Это была тяжелая грань. Я долго сопротивлялась. Склероз победил. Не в обиду моим друзьям и помощникам будь сказано, но если бы я вдруг выздоровела, то уехала бы куда-нибудь совсем одна. На необитаемом острове прятаться необязательно, главное – оказаться в одиночестве. Бродить по городу, лесу или вдоль моря, гнать на велосипеде. Сворачивать, куда захочешь. Или еще проще – одной пойти в магазин. Или накупить на рынке продуктов, загрузить их в багажник машины. Заехать на заправку. Из меня бы вышла отличная домохозяйка… Помыть окна. Раньше я обожала мыть окна. Стоять на подоконнике, совершенно не боясь упасть. И чтобы играла музыка… Купить, а лучше самой нарвать цветов… Зайти к маме, поставить их в ту неподъемную вазу, которую маме и пустую-то тяжело поднимать. А уж полную воды – тем более. Я бы снова пекла. С каким бы удовольствием я бы опять нажарила сковородку сырников, напекла блинов. Торт “Жозефина”? Легко!

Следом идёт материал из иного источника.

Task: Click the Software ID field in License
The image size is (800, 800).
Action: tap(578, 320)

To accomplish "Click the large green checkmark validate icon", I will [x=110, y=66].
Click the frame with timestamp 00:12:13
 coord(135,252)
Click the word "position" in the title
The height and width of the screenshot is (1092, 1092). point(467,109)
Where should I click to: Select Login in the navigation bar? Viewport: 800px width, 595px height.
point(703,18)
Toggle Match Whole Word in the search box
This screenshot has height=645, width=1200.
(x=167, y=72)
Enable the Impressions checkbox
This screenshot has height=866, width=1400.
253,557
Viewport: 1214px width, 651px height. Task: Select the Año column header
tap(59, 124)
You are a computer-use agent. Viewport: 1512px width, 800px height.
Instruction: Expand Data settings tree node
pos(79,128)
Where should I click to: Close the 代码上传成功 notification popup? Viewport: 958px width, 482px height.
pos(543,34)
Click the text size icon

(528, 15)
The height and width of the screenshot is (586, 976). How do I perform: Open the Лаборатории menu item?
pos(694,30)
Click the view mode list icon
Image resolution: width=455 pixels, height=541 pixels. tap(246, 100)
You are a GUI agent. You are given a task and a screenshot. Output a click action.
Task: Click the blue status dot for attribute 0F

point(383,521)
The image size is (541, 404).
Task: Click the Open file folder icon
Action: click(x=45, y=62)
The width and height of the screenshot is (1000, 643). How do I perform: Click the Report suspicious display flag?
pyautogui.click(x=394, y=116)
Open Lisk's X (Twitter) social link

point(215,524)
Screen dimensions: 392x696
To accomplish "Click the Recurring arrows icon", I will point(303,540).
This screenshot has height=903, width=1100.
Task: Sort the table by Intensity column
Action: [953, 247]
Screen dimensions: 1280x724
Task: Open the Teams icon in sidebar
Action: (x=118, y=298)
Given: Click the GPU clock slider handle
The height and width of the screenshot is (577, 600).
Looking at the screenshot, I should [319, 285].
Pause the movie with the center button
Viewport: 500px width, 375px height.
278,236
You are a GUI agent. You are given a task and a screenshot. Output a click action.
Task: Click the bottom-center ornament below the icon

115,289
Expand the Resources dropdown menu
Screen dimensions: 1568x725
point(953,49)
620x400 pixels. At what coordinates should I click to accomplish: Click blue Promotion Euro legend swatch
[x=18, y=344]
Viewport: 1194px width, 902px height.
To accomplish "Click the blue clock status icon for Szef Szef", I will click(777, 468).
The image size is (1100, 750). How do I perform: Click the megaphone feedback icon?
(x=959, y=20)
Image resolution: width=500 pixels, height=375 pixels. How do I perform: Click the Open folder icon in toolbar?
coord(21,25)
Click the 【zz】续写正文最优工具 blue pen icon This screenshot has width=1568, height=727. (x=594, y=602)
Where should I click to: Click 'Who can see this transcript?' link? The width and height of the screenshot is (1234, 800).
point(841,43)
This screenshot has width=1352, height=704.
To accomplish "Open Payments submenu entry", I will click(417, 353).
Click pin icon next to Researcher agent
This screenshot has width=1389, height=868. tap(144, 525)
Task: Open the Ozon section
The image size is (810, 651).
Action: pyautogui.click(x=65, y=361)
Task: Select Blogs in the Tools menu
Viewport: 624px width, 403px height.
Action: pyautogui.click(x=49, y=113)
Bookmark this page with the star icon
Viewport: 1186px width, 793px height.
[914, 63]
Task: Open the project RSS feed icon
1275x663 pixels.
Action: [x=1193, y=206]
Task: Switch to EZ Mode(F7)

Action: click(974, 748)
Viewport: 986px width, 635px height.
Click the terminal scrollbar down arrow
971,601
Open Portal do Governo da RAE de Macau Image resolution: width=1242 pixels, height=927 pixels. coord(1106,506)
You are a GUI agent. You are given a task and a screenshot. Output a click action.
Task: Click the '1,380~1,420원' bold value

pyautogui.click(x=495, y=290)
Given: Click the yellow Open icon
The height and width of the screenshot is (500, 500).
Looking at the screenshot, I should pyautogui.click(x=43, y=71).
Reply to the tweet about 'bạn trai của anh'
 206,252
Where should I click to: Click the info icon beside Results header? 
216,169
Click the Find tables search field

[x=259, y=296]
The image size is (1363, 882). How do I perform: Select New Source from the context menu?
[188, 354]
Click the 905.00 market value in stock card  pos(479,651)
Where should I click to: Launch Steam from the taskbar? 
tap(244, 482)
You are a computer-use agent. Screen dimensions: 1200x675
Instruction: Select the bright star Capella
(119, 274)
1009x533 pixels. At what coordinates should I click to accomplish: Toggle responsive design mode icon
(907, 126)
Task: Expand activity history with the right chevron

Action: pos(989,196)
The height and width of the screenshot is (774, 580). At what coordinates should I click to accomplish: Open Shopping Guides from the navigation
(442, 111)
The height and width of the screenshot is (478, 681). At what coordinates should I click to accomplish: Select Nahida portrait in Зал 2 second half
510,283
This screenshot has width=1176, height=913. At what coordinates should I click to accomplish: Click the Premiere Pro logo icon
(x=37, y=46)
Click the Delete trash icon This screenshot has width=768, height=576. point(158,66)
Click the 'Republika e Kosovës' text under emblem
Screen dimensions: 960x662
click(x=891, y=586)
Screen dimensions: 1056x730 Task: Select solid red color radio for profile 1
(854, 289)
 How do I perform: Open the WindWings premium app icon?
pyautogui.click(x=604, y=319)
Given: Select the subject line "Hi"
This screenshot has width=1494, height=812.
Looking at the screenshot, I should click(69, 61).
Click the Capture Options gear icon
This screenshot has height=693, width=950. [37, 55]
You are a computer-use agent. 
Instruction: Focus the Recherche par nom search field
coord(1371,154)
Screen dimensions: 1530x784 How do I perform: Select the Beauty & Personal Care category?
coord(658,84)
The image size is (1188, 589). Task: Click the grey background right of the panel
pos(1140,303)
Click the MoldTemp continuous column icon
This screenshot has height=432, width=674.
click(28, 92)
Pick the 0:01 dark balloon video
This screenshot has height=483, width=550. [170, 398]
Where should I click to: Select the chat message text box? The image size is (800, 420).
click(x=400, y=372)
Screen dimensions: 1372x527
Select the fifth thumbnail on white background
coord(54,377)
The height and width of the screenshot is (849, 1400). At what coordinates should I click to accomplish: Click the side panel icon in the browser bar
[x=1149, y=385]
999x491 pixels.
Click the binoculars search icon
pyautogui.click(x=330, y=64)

Меня все больше притягивала общественная активность. И оттого, что своя “личная жизнь” не удавалась, но главное, из-за того самого вопроса “Для чего?”, который я научила себя задавать. Для чего я должна через все это пройти? Ну как минимум для того, чтобы мои подруги перестали жаловаться на головную боль как на страшную муку. Моя лучшая подруга Оля так и сказала однажды: – Глядя на тебя, мы все стали меньше болеть. Как-то неудобно обращать внимание на ерунду.

Непонятным для меня образом вдруг случилась моя “политическая реабилитация”. Из “человека Ходорковского” я превратилась в почти официальную фигуру – члена Совета при Президенте по развитию институтов гражданского общества и правам человека. Уф. Пока выучишь, пока произнесешь… Спасибо за бросок из опалы в официоз надо было говорить Элле Памфиловой. Поскольку я давно решила, что живу по принципу “лучше сделать и пожалеть, чем не сделать и пожалеть”, то я согласилась. Какое-то время оправдывалась перед сторонниками чистоты риз, бормоча: “Считаю, что надо использовать максимально все предоставляющиеся возможности”.

Вскоре состоялась встреча с гарантом. В Екатерининском зале высота потолков явно за десять метров, так что низкорослыми кажутся все. Шуток про рост, соответственно, не будет. Для меня открыли подъезд с грузовым лифтом, на котором поднимают всякую снедь и напитки к монаршим пирам.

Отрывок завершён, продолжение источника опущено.